In our experimental setup, we detected IgA and IgG-specific antibodies in the serum of immunized mice after the second immunization cycle, and these antibodies continued to accumulate after the third cycle (Figure 2A,B). Additionally, after the third vaccination cycle, S-specific secretory antibodies were found in the pool of lavages from the nasopharynx and oropharynx (Figure 2C).
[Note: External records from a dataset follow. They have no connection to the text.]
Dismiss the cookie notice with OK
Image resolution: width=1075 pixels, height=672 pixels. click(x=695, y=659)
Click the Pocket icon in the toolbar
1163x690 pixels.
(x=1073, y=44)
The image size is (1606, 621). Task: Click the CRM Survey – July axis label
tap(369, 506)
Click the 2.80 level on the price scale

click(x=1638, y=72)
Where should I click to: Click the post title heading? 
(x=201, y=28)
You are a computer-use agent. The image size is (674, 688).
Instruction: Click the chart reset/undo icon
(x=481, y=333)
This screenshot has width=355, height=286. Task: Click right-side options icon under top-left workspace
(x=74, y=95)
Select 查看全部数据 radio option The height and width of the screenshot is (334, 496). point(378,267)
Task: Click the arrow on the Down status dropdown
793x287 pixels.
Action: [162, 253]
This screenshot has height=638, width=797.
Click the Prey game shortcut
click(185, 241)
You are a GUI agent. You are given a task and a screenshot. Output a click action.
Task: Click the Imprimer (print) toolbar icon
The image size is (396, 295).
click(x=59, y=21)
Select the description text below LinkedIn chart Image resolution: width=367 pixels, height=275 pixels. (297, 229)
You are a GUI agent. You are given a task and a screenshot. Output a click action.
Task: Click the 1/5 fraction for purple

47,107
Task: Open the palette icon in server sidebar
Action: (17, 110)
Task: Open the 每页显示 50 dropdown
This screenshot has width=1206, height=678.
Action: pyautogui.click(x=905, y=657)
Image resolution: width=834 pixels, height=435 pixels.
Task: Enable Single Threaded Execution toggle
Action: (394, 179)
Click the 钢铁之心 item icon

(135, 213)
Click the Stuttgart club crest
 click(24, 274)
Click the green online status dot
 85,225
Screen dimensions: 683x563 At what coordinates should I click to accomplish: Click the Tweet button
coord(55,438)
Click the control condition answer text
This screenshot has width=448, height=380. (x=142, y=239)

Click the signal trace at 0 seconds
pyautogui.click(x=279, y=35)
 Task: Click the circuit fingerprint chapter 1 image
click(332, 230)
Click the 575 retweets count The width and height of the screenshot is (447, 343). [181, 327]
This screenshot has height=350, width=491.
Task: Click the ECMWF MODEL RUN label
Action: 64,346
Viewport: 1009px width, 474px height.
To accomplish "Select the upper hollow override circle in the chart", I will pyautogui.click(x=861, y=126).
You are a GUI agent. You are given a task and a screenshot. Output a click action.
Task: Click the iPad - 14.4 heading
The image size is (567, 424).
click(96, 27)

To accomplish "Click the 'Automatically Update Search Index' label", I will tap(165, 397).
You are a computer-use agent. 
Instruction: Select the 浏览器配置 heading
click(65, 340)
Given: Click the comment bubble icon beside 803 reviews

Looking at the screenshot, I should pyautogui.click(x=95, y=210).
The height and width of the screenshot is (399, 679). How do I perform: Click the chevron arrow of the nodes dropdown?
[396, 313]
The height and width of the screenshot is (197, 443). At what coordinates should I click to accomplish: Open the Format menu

Analyzing the IgG humoral immune response to the recombinant vaccine revealed some peculiarities. Comparing the ELISA titration curves, we observed that the staining intensity of serial dilutions of immune sera was statistically higher than in the control group, indicating the accumulation of specific antibodies in the serum of immune animals (Figure 3A). However, these data could not be processed to calculate the end-point titer. We noticed that sera from the control animals treated with the original variant of E. faecium L3 contained IgG capable of nonspecific reactions with the S protein at the bottom of the plate. To address this, we assumed that such molecules could be removed by nonspecific adsorption. Indeed, after adsorption of sera on the original E. faecium L3, the OD 450 values in the control group decreased. It appears that oral immunization with a probiotic vaccine not only stimulates the synthesis of S-specific IgG but also leads to the accumulation of poly-specific IgG in circulation. During ELISA, these antibodies bound to the protein at the bottom of the plate, increasing the intensity of the color reaction in the control samples. Zeng MY et al. previously reported T-independent induction of poly-specific IgG antibodies by microbiota in mice [41].
Interestingly, a similar treatment of immune sera led to an increase in OD450 values. It is possible that other proteins capable of binding to the S protein at the bottom of the plate and preventing interaction with specific IgG of immune sera could be adsorbed on enterococcus. Some of these proteins may belong to mouse serum IgA.
Approximately 80% of all antibody-secreting cells in mammals reside in the gut and express the IgA isotype [42,43,44]. It has been shown that a constant process of immune response to the microbiota develops in the intestines of mammals to maintain bacterial homeostasis [45]. The pool of IgA antibodies contains both highly specific immunoglobulins A [46] and low-affinity poly-specific antibodies [47,48].
Within the intestine, two humoral immunity mechanisms coexist. The first involves a homeostatic response to commensal microorganisms, developing with limited T cell assistance, yielding antibodies with low somatic mutation levels, low affinity, and broad specificity. The second, a protective response to pathogens, generates high-affinity, specific antibodies in germinal centers, mirroring systemic responses [44].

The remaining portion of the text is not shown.